Which lines in the data contain the word "will"? Please copy each of them.
*** Opening of Task input ***
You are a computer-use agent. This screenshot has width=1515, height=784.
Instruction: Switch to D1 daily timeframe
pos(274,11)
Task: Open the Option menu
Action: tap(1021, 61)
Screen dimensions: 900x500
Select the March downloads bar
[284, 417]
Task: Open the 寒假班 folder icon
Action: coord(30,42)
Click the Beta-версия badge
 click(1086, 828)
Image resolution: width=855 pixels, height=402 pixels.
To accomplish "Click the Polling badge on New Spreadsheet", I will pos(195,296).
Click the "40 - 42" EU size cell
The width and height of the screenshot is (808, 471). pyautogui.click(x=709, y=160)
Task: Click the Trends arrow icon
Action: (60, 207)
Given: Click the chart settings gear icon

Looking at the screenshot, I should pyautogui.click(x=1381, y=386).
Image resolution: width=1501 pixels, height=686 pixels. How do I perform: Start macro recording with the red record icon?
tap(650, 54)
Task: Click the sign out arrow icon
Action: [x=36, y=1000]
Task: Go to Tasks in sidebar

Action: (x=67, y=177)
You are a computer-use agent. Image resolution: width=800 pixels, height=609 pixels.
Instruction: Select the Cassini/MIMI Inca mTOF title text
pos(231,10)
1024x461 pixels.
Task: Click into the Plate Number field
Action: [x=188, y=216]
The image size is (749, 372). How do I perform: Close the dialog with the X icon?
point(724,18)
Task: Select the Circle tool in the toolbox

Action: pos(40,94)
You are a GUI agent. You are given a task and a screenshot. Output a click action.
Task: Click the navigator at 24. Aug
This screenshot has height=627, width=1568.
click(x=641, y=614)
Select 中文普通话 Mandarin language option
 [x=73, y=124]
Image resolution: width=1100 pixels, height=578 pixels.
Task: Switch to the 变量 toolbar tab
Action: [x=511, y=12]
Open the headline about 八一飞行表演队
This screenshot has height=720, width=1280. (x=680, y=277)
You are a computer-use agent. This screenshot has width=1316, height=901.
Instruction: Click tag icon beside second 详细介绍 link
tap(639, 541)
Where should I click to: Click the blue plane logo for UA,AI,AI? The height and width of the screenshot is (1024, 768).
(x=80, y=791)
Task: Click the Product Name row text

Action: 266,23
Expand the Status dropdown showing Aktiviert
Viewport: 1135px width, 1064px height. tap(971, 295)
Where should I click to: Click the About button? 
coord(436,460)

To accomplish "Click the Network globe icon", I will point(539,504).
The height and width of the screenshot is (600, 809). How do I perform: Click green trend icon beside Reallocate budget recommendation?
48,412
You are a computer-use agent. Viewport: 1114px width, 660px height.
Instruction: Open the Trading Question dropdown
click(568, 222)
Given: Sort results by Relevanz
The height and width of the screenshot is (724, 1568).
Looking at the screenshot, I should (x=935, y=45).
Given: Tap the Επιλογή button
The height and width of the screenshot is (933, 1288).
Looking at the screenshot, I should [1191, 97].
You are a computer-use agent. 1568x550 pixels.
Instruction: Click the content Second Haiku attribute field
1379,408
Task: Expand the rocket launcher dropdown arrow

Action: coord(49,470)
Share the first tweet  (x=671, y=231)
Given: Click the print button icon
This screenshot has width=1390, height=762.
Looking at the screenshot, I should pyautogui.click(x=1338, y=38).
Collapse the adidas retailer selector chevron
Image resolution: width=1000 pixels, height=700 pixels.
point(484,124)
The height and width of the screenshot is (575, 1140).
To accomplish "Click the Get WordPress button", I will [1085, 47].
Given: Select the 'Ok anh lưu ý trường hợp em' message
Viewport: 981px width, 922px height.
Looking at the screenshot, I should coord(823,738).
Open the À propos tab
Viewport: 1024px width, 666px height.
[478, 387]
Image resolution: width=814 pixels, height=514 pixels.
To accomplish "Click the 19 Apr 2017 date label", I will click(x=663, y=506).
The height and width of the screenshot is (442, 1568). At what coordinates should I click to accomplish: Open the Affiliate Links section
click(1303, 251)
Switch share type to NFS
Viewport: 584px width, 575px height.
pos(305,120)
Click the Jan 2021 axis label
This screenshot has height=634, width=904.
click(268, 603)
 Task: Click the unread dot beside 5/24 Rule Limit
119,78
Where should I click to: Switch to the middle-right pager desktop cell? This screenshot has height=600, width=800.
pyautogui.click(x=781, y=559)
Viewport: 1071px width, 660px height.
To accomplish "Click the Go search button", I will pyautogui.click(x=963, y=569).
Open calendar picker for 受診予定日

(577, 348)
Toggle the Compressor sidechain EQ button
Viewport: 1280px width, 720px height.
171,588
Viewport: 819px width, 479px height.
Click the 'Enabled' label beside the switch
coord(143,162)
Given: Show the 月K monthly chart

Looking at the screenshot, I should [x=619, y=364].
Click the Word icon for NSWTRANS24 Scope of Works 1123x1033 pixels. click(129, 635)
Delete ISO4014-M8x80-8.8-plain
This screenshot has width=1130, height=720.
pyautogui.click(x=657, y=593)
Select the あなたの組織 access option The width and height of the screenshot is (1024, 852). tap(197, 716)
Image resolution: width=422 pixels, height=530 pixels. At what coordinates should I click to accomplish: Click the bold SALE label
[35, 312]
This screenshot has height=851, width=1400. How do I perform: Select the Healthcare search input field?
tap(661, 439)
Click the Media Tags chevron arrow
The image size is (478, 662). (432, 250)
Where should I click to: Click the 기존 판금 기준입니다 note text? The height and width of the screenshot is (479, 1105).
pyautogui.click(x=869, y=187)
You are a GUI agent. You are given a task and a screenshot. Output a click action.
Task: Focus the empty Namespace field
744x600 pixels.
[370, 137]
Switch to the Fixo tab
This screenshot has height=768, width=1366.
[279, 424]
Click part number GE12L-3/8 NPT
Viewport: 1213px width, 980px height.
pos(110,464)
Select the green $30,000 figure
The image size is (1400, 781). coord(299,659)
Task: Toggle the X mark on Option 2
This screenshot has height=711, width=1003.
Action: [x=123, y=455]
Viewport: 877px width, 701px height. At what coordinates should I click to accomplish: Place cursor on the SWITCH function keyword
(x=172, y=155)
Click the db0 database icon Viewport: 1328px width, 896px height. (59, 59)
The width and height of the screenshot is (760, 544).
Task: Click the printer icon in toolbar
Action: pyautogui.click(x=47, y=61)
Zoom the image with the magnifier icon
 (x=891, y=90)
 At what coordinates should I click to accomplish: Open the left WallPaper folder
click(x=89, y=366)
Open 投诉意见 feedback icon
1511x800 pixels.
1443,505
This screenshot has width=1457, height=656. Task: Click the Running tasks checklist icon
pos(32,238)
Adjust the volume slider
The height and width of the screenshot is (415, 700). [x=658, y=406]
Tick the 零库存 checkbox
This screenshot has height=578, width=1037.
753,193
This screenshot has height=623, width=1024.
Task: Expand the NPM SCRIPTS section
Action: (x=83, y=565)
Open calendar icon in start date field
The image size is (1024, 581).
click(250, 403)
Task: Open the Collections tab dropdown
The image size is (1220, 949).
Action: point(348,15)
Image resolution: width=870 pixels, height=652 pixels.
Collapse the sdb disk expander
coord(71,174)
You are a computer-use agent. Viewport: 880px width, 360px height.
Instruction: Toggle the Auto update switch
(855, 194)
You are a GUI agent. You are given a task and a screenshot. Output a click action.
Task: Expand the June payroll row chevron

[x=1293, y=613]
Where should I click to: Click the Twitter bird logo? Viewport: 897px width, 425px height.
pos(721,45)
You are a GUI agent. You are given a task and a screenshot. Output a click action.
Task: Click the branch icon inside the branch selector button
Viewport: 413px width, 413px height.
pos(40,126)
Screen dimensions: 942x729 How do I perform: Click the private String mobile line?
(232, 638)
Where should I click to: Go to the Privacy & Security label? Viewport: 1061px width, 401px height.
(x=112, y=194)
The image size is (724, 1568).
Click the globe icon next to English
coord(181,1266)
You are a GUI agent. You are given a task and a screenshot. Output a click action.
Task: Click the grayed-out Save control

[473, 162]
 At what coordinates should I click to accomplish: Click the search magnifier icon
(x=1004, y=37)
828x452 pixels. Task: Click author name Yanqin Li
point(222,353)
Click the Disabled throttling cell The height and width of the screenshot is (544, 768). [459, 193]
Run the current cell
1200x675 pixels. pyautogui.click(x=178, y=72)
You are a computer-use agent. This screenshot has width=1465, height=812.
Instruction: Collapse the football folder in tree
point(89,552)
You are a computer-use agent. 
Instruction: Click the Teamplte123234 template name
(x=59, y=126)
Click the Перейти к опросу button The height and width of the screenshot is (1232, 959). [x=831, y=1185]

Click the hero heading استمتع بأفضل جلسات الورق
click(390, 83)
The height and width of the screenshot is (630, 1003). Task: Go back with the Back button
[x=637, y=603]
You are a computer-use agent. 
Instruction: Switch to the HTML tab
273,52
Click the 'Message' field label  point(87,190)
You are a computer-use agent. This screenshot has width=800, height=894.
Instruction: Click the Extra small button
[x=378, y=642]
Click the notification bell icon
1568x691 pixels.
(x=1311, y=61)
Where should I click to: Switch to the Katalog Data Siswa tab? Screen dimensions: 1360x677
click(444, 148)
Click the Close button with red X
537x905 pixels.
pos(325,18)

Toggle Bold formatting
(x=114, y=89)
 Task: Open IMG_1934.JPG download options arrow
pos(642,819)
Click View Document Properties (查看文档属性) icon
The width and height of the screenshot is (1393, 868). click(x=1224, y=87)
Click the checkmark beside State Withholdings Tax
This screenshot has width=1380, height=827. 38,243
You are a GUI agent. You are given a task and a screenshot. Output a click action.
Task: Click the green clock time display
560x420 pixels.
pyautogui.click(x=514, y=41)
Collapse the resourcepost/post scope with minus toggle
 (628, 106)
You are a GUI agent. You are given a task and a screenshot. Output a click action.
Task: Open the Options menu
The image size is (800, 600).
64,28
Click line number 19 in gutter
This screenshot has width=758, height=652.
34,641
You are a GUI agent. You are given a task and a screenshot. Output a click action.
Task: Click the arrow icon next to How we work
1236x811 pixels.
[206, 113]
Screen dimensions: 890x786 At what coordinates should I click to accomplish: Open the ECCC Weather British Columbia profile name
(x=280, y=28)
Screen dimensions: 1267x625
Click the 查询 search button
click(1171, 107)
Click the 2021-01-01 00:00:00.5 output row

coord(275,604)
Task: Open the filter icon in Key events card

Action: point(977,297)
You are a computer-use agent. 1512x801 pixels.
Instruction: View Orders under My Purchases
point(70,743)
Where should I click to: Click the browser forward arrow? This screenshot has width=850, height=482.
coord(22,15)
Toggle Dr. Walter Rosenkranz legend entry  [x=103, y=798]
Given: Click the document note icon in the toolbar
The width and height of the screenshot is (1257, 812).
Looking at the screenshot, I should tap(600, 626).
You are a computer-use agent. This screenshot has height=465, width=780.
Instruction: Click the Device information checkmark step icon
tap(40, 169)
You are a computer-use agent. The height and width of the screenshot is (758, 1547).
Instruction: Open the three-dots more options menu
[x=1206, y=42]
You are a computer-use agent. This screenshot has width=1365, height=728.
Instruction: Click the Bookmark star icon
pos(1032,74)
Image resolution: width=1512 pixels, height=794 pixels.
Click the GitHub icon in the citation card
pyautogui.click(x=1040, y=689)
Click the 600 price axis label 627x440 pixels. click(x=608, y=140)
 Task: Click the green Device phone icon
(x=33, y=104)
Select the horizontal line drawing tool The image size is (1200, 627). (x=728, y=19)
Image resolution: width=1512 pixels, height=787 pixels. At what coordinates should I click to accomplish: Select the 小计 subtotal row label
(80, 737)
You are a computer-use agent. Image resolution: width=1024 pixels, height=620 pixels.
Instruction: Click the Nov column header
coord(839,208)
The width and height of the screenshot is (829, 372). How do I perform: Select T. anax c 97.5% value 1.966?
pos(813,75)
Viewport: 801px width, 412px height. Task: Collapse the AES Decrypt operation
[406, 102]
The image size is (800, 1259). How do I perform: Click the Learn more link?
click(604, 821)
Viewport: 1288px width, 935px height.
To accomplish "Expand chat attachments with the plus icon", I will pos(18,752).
*** Close of Task input ***
Output below —
To accomplish "Click the Polling badge on New Spreadsheet", I will pos(195,296).
To accomplish "Click the Network globe icon", I will point(539,504).
To accomplish "Click the Get WordPress button", I will [1085, 47].
To accomplish "Click the 19 Apr 2017 date label", I will click(x=663, y=506).
To accomplish "Click the Go search button", I will pyautogui.click(x=963, y=569).
To accomplish "Expand chat attachments with the plus icon", I will pos(18,752).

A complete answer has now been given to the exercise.